[WHAT IS REQUIRED]:
When you reach the line containing "Task: Click the Release date field" in the entries below, begin reproducing lines exactly, and stop once the line containing "The image size is (474, 957)." is done.

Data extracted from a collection
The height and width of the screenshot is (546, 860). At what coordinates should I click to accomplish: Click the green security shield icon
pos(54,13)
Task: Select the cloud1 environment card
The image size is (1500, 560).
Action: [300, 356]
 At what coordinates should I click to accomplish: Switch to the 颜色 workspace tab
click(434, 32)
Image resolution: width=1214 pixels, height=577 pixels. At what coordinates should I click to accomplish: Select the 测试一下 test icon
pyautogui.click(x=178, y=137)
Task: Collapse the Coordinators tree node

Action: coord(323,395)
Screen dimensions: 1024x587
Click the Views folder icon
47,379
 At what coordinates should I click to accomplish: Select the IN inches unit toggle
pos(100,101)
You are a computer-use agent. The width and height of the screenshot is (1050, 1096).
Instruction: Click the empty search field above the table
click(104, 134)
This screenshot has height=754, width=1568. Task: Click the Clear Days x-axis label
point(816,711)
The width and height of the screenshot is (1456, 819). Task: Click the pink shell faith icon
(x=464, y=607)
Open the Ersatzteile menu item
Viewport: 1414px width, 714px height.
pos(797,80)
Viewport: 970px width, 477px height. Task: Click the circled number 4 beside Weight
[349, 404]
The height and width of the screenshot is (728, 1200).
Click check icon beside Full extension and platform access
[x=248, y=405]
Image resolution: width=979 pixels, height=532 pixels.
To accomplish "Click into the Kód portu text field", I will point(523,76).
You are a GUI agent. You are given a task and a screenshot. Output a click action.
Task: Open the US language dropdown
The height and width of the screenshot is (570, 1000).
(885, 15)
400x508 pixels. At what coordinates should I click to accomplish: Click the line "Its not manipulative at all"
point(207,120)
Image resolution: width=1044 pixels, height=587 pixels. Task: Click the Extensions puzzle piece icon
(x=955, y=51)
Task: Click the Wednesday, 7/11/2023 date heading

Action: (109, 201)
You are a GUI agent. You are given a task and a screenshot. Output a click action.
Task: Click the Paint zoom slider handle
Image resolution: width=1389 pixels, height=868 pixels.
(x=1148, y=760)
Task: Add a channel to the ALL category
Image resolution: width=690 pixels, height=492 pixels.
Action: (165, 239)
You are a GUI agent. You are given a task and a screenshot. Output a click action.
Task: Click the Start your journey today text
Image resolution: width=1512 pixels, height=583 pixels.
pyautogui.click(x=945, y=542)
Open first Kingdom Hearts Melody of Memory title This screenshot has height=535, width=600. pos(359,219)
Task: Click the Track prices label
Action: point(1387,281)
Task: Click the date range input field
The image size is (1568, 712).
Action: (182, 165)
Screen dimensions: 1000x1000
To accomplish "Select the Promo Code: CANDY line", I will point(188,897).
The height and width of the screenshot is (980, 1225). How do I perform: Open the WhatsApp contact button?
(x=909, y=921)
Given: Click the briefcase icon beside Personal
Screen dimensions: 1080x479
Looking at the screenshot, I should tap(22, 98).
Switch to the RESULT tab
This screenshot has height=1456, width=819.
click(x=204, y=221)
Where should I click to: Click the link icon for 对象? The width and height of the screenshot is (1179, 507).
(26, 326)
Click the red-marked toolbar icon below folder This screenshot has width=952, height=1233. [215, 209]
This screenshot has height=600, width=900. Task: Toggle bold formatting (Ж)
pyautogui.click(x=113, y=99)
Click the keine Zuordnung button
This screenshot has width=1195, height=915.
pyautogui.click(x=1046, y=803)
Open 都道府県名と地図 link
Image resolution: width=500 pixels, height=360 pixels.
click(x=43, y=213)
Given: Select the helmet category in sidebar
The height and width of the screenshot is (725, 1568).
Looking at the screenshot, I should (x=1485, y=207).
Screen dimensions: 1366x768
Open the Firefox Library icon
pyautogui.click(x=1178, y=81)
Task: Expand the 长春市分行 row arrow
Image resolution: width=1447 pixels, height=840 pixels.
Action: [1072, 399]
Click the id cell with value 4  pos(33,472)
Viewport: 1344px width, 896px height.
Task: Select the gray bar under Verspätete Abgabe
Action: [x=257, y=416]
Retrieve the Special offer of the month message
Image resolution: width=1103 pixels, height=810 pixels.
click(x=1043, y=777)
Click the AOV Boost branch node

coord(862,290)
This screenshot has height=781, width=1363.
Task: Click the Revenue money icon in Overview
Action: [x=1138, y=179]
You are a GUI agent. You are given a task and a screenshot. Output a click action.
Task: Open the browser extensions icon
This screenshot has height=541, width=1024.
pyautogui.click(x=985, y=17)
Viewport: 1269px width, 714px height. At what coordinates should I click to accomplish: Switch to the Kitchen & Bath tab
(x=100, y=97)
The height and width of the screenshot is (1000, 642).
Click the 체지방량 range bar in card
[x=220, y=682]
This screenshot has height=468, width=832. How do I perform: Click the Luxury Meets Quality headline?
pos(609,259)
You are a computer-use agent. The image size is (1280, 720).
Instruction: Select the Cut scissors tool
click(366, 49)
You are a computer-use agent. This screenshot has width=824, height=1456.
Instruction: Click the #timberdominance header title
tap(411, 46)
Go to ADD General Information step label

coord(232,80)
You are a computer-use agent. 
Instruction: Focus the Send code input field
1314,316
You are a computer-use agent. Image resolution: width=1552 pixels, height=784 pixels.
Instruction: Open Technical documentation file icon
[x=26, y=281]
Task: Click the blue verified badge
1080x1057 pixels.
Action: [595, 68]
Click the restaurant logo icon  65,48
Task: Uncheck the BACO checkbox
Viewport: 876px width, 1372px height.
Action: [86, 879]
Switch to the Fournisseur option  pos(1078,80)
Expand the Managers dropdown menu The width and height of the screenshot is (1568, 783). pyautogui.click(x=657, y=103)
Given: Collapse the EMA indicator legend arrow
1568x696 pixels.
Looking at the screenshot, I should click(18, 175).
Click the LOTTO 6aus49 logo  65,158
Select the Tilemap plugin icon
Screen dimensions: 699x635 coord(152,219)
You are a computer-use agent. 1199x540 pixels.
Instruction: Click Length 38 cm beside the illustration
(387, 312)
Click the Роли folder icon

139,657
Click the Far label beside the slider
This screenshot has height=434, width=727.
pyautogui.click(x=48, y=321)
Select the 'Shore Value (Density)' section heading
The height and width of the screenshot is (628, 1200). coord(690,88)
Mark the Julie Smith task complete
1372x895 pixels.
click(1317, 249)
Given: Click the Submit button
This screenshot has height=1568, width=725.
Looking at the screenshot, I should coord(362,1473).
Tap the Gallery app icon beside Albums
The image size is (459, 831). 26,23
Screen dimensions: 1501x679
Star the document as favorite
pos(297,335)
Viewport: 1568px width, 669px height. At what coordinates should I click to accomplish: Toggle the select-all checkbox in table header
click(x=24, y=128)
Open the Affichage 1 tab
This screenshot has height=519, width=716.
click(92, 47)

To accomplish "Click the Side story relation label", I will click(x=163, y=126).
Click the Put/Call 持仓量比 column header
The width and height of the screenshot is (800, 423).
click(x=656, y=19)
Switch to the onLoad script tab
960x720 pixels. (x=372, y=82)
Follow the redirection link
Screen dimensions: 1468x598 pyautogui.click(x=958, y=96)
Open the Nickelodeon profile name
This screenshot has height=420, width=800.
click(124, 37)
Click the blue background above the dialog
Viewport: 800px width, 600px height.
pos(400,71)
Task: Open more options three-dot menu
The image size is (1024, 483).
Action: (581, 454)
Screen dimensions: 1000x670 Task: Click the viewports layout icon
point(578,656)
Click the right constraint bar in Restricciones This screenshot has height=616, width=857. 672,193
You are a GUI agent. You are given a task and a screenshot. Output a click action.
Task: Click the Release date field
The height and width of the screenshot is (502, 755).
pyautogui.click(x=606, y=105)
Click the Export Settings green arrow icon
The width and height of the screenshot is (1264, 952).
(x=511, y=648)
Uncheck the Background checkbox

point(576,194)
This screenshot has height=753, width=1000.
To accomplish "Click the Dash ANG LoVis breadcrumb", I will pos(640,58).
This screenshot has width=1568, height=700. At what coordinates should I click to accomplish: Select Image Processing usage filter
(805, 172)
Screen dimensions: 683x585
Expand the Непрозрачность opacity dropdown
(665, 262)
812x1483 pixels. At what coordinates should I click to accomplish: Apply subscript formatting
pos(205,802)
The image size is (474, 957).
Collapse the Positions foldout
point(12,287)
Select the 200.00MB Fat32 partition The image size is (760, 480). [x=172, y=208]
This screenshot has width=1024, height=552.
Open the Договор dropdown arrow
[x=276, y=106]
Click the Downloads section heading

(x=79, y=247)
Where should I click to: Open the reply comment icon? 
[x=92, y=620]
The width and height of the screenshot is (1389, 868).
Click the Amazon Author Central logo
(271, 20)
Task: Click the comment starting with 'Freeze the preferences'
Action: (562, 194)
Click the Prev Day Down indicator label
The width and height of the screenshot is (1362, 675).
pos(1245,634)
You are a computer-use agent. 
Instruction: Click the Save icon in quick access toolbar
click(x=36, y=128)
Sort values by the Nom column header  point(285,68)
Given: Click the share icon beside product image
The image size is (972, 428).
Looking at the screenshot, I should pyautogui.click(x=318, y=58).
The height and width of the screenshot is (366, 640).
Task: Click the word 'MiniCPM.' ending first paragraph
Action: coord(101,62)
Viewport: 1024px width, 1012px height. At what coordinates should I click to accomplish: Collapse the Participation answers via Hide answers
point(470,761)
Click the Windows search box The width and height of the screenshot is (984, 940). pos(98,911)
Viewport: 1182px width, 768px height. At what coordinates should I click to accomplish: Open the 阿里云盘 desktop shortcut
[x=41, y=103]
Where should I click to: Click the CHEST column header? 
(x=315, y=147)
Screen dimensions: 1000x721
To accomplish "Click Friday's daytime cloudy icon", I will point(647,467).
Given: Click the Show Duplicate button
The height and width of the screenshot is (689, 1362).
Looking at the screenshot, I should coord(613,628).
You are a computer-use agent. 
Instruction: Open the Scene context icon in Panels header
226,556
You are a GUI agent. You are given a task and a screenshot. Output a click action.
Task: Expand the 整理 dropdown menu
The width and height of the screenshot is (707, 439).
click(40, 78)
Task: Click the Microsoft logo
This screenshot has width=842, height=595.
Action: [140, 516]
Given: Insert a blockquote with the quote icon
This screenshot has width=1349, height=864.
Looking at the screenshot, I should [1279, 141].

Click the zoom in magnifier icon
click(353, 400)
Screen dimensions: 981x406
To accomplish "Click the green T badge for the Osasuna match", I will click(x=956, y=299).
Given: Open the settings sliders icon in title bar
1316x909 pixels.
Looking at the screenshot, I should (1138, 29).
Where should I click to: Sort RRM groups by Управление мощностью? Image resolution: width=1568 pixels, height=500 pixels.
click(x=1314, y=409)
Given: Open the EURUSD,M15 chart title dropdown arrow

[SOLUTION TO THIS PROBLEM]:
Task: Click the Release date field
The height and width of the screenshot is (502, 755).
pyautogui.click(x=606, y=105)
Click the Export Settings green arrow icon
The width and height of the screenshot is (1264, 952).
(x=511, y=648)
Uncheck the Background checkbox

point(576,194)
This screenshot has height=753, width=1000.
To accomplish "Click the Dash ANG LoVis breadcrumb", I will pos(640,58).
This screenshot has width=1568, height=700. At what coordinates should I click to accomplish: Select Image Processing usage filter
(805, 172)
Screen dimensions: 683x585
Expand the Непрозрачность opacity dropdown
(665, 262)
812x1483 pixels. At what coordinates should I click to accomplish: Apply subscript formatting
pos(205,802)
The image size is (474, 957).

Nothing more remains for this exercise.